What the exercise asks: Return the rows from the line with "You are a computer-use agent. This" to the line with "will (x=476, y=18).", both included, copied verbatim.

+++++

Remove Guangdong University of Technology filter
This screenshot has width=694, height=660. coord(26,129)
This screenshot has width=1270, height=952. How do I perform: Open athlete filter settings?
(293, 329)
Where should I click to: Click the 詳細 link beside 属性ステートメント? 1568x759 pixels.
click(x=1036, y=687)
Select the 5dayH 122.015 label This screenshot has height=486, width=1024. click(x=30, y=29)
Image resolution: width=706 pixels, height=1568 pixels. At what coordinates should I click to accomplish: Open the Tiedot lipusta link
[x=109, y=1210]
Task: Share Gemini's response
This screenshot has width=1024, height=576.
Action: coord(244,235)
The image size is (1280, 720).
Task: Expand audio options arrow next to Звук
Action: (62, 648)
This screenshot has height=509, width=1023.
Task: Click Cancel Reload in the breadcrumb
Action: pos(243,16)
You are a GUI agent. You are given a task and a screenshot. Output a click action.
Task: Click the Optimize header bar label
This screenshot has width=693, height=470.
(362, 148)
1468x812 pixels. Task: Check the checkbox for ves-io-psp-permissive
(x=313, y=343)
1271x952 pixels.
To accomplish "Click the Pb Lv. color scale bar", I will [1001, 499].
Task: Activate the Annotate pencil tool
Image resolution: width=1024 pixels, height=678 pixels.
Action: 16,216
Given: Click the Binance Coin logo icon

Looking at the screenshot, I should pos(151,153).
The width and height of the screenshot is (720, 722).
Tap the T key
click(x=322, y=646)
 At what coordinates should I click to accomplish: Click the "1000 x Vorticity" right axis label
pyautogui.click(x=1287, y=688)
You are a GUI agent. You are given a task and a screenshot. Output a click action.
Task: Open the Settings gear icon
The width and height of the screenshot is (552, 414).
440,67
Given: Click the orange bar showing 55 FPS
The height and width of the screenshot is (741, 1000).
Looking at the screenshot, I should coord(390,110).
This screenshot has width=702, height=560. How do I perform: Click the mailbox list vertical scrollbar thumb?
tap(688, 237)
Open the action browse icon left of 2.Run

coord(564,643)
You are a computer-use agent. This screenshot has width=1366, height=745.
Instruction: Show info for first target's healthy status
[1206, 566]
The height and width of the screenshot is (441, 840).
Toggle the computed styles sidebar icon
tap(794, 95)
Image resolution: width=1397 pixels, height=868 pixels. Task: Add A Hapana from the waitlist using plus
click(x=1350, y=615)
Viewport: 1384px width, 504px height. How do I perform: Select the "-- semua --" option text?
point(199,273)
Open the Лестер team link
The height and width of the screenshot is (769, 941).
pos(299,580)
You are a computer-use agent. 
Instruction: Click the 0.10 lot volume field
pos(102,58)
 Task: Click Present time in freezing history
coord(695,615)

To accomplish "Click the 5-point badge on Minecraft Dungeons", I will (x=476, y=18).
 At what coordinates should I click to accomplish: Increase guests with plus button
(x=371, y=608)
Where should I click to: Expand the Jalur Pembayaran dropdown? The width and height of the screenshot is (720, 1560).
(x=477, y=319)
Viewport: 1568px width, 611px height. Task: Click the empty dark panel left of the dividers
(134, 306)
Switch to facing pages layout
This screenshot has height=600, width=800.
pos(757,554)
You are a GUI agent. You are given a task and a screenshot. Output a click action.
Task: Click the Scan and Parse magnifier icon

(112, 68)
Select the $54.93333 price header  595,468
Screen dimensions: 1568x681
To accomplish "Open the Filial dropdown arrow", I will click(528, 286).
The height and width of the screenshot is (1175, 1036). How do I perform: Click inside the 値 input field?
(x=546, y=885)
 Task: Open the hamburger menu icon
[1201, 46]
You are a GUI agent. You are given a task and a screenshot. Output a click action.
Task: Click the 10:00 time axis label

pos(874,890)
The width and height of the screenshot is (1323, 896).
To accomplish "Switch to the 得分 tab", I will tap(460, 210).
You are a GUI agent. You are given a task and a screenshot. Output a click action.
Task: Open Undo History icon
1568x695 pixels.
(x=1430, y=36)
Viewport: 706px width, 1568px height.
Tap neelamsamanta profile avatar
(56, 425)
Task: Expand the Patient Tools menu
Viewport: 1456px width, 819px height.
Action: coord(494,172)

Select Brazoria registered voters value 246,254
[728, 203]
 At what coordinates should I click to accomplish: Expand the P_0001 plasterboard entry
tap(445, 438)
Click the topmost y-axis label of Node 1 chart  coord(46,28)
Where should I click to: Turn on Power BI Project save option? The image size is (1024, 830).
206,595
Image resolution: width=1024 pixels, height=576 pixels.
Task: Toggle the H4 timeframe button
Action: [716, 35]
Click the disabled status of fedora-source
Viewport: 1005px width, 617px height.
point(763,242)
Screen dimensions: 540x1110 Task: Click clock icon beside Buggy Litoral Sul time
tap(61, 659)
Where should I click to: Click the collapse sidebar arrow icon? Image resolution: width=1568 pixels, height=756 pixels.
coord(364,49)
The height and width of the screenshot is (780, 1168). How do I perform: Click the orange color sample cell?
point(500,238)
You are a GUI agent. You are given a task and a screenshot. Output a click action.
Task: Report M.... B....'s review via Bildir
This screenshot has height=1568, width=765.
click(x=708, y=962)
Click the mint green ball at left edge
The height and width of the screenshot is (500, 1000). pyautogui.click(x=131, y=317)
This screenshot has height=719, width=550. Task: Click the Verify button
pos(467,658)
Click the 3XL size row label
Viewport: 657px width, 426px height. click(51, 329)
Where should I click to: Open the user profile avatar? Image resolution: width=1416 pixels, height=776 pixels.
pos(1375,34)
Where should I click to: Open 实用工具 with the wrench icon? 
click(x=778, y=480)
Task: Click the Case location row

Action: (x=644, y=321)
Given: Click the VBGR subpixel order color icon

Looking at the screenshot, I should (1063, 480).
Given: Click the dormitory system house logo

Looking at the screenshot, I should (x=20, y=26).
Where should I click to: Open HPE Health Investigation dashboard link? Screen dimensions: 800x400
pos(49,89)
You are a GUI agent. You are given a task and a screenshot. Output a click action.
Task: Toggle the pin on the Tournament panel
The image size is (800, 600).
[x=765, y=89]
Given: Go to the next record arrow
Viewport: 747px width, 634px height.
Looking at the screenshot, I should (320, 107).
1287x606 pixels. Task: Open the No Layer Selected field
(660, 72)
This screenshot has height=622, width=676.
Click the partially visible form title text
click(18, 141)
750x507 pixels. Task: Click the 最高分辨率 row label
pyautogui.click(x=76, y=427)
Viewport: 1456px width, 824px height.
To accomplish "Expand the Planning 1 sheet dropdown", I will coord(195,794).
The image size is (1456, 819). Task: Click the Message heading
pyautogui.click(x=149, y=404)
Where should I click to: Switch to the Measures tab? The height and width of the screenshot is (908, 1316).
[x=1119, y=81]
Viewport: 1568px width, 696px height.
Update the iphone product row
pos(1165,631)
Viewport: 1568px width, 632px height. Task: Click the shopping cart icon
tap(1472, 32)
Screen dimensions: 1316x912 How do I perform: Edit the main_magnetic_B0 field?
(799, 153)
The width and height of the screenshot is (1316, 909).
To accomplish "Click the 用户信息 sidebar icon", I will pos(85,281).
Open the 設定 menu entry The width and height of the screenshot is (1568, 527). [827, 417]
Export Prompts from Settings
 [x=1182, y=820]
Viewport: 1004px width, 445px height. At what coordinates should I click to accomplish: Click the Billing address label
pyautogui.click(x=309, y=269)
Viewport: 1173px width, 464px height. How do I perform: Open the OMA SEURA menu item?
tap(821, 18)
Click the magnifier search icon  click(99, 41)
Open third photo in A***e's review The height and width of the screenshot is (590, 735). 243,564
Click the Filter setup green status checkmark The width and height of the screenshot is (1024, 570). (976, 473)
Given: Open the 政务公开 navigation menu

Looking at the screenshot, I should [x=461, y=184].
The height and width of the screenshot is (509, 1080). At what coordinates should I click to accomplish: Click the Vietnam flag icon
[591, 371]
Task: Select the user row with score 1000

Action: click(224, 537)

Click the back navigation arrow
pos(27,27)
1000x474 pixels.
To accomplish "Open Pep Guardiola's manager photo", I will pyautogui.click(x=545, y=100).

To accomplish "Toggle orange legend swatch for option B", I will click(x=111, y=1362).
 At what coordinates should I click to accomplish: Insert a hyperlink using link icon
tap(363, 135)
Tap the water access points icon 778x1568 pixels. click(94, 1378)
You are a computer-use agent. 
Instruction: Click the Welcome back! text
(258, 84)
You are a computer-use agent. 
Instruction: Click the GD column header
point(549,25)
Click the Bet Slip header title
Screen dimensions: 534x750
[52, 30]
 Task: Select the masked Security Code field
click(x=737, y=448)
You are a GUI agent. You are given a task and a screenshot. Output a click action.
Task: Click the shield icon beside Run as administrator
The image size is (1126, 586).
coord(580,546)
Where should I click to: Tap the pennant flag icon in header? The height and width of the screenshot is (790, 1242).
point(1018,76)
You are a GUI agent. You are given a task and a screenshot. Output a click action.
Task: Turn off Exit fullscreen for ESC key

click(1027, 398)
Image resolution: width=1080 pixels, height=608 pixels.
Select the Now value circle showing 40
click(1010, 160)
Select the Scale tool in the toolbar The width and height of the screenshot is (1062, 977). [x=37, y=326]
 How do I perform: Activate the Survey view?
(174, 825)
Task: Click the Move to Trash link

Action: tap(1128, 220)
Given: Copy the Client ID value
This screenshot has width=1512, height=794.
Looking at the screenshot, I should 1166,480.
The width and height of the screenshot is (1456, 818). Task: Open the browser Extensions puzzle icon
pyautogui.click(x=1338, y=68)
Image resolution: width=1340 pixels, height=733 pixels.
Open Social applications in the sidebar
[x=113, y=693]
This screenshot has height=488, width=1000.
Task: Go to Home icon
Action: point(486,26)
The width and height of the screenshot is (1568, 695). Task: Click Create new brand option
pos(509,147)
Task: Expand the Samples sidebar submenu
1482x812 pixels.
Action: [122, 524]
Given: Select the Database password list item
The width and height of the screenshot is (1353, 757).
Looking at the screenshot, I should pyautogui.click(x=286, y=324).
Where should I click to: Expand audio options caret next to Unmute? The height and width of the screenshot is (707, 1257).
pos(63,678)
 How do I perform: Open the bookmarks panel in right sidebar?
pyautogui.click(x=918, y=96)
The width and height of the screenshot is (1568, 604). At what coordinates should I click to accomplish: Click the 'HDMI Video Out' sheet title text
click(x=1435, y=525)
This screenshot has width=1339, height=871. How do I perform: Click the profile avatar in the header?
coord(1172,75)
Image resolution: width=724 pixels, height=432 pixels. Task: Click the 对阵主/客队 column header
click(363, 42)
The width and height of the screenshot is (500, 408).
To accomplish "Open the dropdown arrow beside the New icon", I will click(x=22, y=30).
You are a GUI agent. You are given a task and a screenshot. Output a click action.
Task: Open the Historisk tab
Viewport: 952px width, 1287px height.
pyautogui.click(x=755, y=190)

+++++

Output below:
You are a computer-use agent. This screenshot has width=1366, height=745.
Instruction: Show info for first target's healthy status
[1206, 566]
The height and width of the screenshot is (441, 840).
Toggle the computed styles sidebar icon
tap(794, 95)
Image resolution: width=1397 pixels, height=868 pixels. Task: Add A Hapana from the waitlist using plus
click(x=1350, y=615)
Viewport: 1384px width, 504px height. How do I perform: Select the "-- semua --" option text?
point(199,273)
Open the Лестер team link
The height and width of the screenshot is (769, 941).
pos(299,580)
You are a computer-use agent. 
Instruction: Click the 0.10 lot volume field
pos(102,58)
 Task: Click Present time in freezing history
coord(695,615)

To accomplish "Click the 5-point badge on Minecraft Dungeons", I will (x=476, y=18).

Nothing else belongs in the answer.